_Excerpted data_.
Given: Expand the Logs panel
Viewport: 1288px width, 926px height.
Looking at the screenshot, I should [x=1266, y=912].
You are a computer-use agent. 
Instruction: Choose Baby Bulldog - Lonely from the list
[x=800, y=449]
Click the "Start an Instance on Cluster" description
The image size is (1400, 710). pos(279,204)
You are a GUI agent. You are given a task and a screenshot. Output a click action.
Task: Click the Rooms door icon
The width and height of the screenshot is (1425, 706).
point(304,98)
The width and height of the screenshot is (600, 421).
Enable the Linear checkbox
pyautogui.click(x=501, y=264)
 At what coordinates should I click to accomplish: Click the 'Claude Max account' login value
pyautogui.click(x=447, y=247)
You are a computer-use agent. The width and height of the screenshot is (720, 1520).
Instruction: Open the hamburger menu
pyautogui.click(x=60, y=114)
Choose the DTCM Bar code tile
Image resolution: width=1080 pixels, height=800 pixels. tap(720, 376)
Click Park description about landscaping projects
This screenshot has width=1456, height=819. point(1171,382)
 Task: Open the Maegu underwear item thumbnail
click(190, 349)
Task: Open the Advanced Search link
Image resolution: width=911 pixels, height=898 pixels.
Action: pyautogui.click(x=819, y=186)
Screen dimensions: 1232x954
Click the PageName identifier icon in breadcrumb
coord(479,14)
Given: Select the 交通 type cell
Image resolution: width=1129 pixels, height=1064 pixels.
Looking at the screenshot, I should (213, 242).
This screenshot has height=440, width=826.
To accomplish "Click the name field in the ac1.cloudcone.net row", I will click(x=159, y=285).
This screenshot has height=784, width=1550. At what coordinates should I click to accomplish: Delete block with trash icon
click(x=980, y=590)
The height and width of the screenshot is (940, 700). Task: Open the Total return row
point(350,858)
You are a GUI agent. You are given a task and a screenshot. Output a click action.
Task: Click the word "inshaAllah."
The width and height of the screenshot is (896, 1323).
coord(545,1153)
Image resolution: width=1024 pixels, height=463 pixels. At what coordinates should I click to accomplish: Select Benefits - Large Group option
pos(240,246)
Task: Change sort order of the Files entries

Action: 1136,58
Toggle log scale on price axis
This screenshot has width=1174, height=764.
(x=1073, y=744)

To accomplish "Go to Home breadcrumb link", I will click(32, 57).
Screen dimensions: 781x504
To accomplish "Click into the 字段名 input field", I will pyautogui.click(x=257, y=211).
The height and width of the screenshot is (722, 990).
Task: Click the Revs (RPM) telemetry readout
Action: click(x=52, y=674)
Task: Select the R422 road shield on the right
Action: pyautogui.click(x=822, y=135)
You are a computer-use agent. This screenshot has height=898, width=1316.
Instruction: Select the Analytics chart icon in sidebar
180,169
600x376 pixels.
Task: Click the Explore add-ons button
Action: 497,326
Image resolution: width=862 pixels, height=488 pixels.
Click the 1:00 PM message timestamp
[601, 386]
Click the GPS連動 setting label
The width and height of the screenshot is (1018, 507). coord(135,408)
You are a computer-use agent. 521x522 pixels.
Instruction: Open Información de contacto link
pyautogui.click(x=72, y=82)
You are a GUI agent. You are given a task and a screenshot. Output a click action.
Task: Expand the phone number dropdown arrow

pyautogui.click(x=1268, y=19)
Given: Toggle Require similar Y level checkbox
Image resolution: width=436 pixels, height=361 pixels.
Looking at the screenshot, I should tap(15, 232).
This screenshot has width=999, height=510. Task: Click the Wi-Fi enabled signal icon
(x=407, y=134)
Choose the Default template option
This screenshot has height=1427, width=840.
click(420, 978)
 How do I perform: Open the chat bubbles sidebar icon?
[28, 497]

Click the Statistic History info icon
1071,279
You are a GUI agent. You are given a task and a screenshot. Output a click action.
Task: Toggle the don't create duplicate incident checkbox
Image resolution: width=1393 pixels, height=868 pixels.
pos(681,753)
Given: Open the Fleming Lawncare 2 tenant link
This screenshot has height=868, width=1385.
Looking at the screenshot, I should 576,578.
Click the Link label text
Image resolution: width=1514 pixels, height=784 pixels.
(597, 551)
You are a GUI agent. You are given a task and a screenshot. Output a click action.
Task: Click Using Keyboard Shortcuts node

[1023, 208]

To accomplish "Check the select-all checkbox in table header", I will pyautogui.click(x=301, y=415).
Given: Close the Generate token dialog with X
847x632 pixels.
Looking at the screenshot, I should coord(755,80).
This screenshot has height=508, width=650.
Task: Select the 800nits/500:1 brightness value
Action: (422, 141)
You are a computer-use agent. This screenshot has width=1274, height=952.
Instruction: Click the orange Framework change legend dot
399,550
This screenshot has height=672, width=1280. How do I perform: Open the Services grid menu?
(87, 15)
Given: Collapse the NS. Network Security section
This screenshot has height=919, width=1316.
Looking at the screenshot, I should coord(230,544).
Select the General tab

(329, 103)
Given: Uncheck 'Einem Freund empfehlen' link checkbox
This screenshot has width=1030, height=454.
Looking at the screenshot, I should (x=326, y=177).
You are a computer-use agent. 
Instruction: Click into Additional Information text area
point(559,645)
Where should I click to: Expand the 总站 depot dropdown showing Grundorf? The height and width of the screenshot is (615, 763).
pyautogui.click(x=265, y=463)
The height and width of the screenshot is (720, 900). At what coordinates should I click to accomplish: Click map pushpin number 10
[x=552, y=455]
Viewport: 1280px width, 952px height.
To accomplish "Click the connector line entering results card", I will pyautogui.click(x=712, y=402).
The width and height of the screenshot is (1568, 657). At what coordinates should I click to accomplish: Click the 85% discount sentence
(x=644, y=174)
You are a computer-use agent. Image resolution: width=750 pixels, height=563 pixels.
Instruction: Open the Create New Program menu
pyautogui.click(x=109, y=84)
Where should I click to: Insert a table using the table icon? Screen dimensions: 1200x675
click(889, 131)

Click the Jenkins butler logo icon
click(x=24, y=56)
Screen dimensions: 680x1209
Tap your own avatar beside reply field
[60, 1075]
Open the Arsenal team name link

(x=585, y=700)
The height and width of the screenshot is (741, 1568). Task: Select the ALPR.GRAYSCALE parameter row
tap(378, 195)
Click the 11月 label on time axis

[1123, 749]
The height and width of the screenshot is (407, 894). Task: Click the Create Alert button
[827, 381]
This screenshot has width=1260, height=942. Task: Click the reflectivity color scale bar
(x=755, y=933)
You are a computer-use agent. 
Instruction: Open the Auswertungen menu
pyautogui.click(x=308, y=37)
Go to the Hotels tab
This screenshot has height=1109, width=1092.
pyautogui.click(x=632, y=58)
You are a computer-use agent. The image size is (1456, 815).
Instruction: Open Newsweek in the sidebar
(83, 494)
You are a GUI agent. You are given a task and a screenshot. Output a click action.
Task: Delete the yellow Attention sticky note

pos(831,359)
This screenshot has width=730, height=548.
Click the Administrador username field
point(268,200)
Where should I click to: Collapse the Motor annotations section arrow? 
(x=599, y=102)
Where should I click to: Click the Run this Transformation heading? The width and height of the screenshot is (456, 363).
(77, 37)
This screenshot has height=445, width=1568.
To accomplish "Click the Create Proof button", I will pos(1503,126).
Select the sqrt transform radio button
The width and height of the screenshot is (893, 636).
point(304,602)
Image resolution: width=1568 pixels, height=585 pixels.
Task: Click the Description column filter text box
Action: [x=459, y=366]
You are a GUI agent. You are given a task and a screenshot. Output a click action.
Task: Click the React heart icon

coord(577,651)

_Your objective_. Would you write down every record again, exactly?

_Solved problem_.
Given: Expand the Logs panel
Viewport: 1288px width, 926px height.
Looking at the screenshot, I should [x=1266, y=912].
You are a computer-use agent. 
Instruction: Choose Baby Bulldog - Lonely from the list
[x=800, y=449]
Click the "Start an Instance on Cluster" description
The image size is (1400, 710). pos(279,204)
You are a GUI agent. You are given a task and a screenshot. Output a click action.
Task: Click the Rooms door icon
The width and height of the screenshot is (1425, 706).
point(304,98)
The width and height of the screenshot is (600, 421).
Enable the Linear checkbox
pyautogui.click(x=501, y=264)
 At what coordinates should I click to accomplish: Click the 'Claude Max account' login value
pyautogui.click(x=447, y=247)
You are a computer-use agent. The width and height of the screenshot is (720, 1520).
Instruction: Open the hamburger menu
pyautogui.click(x=60, y=114)
Choose the DTCM Bar code tile
Image resolution: width=1080 pixels, height=800 pixels. tap(720, 376)
Click Park description about landscaping projects
This screenshot has width=1456, height=819. point(1171,382)
 Task: Open the Maegu underwear item thumbnail
click(190, 349)
Task: Open the Advanced Search link
Image resolution: width=911 pixels, height=898 pixels.
Action: pyautogui.click(x=819, y=186)
Screen dimensions: 1232x954
Click the PageName identifier icon in breadcrumb
coord(479,14)
Given: Select the 交通 type cell
Image resolution: width=1129 pixels, height=1064 pixels.
Looking at the screenshot, I should (213, 242).
This screenshot has height=440, width=826.
To accomplish "Click the name field in the ac1.cloudcone.net row", I will click(x=159, y=285).
This screenshot has height=784, width=1550. At what coordinates should I click to accomplish: Delete block with trash icon
click(x=980, y=590)
The height and width of the screenshot is (940, 700). Task: Open the Total return row
point(350,858)
You are a GUI agent. You are given a task and a screenshot. Output a click action.
Task: Click the word "inshaAllah."
The width and height of the screenshot is (896, 1323).
coord(545,1153)
Image resolution: width=1024 pixels, height=463 pixels. At what coordinates should I click to accomplish: Select Benefits - Large Group option
pos(240,246)
Task: Change sort order of the Files entries

Action: 1136,58
Toggle log scale on price axis
This screenshot has width=1174, height=764.
(x=1073, y=744)

To accomplish "Go to Home breadcrumb link", I will click(32, 57).
Screen dimensions: 781x504
To accomplish "Click into the 字段名 input field", I will pyautogui.click(x=257, y=211).
The height and width of the screenshot is (722, 990).
Task: Click the Revs (RPM) telemetry readout
Action: click(x=52, y=674)
Task: Select the R422 road shield on the right
Action: pyautogui.click(x=822, y=135)
You are a computer-use agent. This screenshot has height=898, width=1316.
Instruction: Select the Analytics chart icon in sidebar
180,169
600x376 pixels.
Task: Click the Explore add-ons button
Action: 497,326
Image resolution: width=862 pixels, height=488 pixels.
Click the 1:00 PM message timestamp
[601, 386]
Click the GPS連動 setting label
The width and height of the screenshot is (1018, 507). coord(135,408)
You are a computer-use agent. 521x522 pixels.
Instruction: Open Información de contacto link
pyautogui.click(x=72, y=82)
You are a GUI agent. You are given a task and a screenshot. Output a click action.
Task: Expand the phone number dropdown arrow

pyautogui.click(x=1268, y=19)
Given: Toggle Require similar Y level checkbox
Image resolution: width=436 pixels, height=361 pixels.
Looking at the screenshot, I should tap(15, 232).
This screenshot has width=999, height=510. Task: Click the Wi-Fi enabled signal icon
(x=407, y=134)
Choose the Default template option
This screenshot has height=1427, width=840.
click(420, 978)
 How do I perform: Open the chat bubbles sidebar icon?
[28, 497]

Click the Statistic History info icon
1071,279
You are a GUI agent. You are given a task and a screenshot. Output a click action.
Task: Toggle the don't create duplicate incident checkbox
Image resolution: width=1393 pixels, height=868 pixels.
pos(681,753)
Given: Open the Fleming Lawncare 2 tenant link
This screenshot has height=868, width=1385.
Looking at the screenshot, I should 576,578.
Click the Link label text
Image resolution: width=1514 pixels, height=784 pixels.
(597, 551)
You are a GUI agent. You are given a task and a screenshot. Output a click action.
Task: Click Using Keyboard Shortcuts node

[1023, 208]

To accomplish "Check the select-all checkbox in table header", I will pyautogui.click(x=301, y=415).
Given: Close the Generate token dialog with X
847x632 pixels.
Looking at the screenshot, I should coord(755,80).
This screenshot has height=508, width=650.
Task: Select the 800nits/500:1 brightness value
Action: (422, 141)
You are a computer-use agent. This screenshot has width=1274, height=952.
Instruction: Click the orange Framework change legend dot
399,550
This screenshot has height=672, width=1280. How do I perform: Open the Services grid menu?
(87, 15)
Given: Collapse the NS. Network Security section
This screenshot has height=919, width=1316.
Looking at the screenshot, I should coord(230,544).
Select the General tab

(329, 103)
Given: Uncheck 'Einem Freund empfehlen' link checkbox
This screenshot has width=1030, height=454.
Looking at the screenshot, I should (x=326, y=177).
You are a computer-use agent. 
Instruction: Click into Additional Information text area
point(559,645)
Where should I click to: Expand the 总站 depot dropdown showing Grundorf? The height and width of the screenshot is (615, 763).
pyautogui.click(x=265, y=463)
The height and width of the screenshot is (720, 900). At what coordinates should I click to accomplish: Click map pushpin number 10
[x=552, y=455]
Viewport: 1280px width, 952px height.
To accomplish "Click the connector line entering results card", I will pyautogui.click(x=712, y=402).
The width and height of the screenshot is (1568, 657). At what coordinates should I click to accomplish: Click the 85% discount sentence
(x=644, y=174)
You are a computer-use agent. Image resolution: width=750 pixels, height=563 pixels.
Instruction: Open the Create New Program menu
pyautogui.click(x=109, y=84)
Where should I click to: Insert a table using the table icon? Screen dimensions: 1200x675
click(889, 131)

Click the Jenkins butler logo icon
click(x=24, y=56)
Screen dimensions: 680x1209
Tap your own avatar beside reply field
[60, 1075]
Open the Arsenal team name link

(x=585, y=700)
The height and width of the screenshot is (741, 1568). Task: Select the ALPR.GRAYSCALE parameter row
tap(378, 195)
Click the 11月 label on time axis

[1123, 749]
The height and width of the screenshot is (407, 894). Task: Click the Create Alert button
[827, 381]
This screenshot has width=1260, height=942. Task: Click the reflectivity color scale bar
(x=755, y=933)
You are a computer-use agent. 
Instruction: Open the Auswertungen menu
pyautogui.click(x=308, y=37)
Go to the Hotels tab
This screenshot has height=1109, width=1092.
pyautogui.click(x=632, y=58)
You are a computer-use agent. The image size is (1456, 815).
Instruction: Open Newsweek in the sidebar
(83, 494)
You are a GUI agent. You are given a task and a screenshot. Output a click action.
Task: Delete the yellow Attention sticky note

pos(831,359)
This screenshot has width=730, height=548.
Click the Administrador username field
point(268,200)
Where should I click to: Collapse the Motor annotations section arrow? 
(x=599, y=102)
Where should I click to: Click the Run this Transformation heading? The width and height of the screenshot is (456, 363).
(77, 37)
This screenshot has height=445, width=1568.
To accomplish "Click the Create Proof button", I will pos(1503,126).
Select the sqrt transform radio button
The width and height of the screenshot is (893, 636).
point(304,602)
Image resolution: width=1568 pixels, height=585 pixels.
Task: Click the Description column filter text box
Action: [x=459, y=366]
You are a GUI agent. You are given a task and a screenshot. Output a click action.
Task: Click the React heart icon

coord(577,651)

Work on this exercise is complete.